**WORKING DATA**:
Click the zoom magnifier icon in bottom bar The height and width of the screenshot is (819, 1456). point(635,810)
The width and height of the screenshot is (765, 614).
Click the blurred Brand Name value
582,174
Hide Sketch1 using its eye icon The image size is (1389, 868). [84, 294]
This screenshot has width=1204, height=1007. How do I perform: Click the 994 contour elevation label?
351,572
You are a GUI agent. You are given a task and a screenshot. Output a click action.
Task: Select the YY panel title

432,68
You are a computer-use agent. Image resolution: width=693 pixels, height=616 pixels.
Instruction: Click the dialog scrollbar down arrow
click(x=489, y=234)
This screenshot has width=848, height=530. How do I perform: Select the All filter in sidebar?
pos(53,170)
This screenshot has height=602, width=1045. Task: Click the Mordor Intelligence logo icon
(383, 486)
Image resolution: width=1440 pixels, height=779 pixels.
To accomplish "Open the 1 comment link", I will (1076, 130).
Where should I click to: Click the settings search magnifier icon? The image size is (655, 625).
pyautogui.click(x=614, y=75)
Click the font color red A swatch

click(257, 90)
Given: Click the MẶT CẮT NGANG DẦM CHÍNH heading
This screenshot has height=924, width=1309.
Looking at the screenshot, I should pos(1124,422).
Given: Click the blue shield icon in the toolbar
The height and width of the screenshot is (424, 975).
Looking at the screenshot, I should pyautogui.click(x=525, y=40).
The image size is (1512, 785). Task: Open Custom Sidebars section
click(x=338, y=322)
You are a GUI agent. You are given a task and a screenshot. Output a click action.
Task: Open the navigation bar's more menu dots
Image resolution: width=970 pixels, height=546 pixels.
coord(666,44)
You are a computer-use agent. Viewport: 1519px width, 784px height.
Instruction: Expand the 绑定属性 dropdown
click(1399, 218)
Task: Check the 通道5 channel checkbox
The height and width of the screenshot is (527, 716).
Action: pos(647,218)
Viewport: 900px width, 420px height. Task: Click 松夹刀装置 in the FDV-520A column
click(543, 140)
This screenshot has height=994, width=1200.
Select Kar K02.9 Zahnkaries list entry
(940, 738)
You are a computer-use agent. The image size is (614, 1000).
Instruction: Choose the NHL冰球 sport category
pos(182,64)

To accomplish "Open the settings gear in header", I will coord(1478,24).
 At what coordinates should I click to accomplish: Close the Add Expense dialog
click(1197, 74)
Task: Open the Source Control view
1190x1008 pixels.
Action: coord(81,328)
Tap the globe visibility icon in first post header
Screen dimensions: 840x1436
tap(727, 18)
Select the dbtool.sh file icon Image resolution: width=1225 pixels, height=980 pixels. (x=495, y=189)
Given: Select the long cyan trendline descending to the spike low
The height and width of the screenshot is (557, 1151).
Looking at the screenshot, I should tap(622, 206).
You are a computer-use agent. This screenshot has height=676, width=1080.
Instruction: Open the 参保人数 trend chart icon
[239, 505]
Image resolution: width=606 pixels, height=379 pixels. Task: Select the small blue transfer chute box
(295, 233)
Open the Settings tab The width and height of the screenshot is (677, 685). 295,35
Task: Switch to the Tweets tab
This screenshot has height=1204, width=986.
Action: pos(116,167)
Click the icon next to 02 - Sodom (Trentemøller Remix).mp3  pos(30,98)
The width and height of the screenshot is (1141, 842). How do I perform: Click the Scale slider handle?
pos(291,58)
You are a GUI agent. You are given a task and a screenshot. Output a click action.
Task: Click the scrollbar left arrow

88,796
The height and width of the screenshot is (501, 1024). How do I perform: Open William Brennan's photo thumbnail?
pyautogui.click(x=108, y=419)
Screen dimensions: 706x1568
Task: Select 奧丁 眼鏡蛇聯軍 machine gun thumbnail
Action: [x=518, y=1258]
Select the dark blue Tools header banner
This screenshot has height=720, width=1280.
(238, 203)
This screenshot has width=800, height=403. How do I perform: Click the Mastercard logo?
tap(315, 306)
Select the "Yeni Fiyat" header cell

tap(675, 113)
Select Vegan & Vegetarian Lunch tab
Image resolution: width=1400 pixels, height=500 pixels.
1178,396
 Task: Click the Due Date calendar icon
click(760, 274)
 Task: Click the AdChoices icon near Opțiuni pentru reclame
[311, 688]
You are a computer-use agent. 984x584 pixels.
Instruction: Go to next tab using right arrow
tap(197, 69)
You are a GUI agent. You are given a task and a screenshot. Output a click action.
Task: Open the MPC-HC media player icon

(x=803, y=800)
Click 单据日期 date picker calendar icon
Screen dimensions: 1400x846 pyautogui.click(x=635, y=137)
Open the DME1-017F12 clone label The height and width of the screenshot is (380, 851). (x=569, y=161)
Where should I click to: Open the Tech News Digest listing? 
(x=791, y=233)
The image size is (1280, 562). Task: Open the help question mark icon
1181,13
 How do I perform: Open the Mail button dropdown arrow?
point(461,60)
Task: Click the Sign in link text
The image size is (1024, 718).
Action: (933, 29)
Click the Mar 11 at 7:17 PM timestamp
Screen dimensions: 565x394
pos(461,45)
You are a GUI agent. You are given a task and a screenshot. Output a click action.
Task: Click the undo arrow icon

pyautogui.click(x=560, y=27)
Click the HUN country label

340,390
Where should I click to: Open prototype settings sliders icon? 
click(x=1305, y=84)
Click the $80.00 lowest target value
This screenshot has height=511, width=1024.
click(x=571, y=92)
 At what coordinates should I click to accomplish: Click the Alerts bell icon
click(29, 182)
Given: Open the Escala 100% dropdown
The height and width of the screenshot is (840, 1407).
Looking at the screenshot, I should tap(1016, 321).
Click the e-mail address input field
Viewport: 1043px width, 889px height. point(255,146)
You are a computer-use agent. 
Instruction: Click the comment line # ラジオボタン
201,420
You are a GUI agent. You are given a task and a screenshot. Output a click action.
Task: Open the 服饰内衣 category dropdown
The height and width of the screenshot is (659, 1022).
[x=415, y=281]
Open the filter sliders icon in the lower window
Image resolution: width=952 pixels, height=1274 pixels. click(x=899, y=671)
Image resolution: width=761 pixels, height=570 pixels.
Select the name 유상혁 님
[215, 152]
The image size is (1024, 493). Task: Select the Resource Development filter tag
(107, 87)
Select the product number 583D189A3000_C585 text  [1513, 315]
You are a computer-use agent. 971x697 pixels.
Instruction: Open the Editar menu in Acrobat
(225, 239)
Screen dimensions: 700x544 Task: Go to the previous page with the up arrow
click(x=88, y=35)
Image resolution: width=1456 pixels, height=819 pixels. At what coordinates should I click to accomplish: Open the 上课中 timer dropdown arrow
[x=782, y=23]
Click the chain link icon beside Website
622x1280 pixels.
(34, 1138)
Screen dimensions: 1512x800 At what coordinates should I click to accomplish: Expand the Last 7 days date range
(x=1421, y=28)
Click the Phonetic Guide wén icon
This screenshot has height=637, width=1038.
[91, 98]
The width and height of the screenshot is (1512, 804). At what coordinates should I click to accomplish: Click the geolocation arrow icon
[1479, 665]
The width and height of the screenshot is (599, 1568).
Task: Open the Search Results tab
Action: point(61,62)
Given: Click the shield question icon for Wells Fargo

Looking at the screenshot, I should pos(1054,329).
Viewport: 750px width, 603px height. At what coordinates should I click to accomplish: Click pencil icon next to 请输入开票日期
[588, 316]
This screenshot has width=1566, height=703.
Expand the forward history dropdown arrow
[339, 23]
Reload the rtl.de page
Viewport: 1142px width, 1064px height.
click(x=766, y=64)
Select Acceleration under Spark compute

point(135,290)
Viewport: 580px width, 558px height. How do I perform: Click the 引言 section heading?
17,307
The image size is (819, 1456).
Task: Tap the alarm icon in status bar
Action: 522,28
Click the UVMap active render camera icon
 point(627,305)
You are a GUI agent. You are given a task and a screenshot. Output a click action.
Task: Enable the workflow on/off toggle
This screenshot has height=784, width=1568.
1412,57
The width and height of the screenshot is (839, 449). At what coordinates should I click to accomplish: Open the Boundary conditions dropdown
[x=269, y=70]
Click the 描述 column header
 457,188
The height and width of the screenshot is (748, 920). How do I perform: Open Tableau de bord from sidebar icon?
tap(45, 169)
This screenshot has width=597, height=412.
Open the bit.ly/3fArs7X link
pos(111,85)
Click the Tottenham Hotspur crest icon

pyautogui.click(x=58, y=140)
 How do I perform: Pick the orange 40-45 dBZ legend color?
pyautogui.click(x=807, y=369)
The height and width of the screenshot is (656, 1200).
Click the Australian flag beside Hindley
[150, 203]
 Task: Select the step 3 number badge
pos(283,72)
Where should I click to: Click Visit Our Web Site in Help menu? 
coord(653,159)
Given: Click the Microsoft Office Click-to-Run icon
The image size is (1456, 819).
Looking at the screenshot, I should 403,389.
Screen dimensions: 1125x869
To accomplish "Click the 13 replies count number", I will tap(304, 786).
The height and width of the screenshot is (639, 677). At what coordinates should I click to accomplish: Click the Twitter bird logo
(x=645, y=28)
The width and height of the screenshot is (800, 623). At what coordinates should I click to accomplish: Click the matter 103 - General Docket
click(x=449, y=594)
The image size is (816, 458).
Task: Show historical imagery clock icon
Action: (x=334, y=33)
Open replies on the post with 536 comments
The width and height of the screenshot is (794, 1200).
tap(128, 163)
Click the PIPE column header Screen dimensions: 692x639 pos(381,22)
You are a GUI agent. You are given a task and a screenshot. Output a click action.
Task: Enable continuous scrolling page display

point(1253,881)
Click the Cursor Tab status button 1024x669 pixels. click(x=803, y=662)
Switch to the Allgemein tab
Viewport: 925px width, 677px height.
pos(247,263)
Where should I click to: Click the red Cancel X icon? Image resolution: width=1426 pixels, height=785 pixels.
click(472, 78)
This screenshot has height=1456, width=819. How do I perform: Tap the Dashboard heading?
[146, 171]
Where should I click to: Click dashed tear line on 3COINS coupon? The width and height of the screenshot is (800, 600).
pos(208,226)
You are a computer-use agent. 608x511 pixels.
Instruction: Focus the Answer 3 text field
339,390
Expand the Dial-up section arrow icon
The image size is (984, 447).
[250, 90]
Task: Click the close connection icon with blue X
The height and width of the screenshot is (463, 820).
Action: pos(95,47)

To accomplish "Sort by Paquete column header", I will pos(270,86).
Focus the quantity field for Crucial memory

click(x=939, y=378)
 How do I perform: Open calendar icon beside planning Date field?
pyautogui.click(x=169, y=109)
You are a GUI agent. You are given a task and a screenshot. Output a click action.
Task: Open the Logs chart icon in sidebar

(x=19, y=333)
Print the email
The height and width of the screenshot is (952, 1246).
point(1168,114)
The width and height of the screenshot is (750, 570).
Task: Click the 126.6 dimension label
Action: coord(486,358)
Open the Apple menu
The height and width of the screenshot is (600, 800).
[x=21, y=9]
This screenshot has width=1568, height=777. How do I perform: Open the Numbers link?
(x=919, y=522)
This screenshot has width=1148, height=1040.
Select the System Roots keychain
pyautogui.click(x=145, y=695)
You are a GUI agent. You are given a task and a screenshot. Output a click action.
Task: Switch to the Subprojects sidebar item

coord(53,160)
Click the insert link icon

**EXERCISE OBJECTIVE**: Print the lines of the listing from the line that contains "Focus the quantity field for Crucial memory" through the line that contains "pyautogui.click(x=169, y=109)", inclusive, reproducing them without any change.

**CORRECT OUTPUT**:
Focus the quantity field for Crucial memory

click(x=939, y=378)
 How do I perform: Open calendar icon beside planning Date field?
pyautogui.click(x=169, y=109)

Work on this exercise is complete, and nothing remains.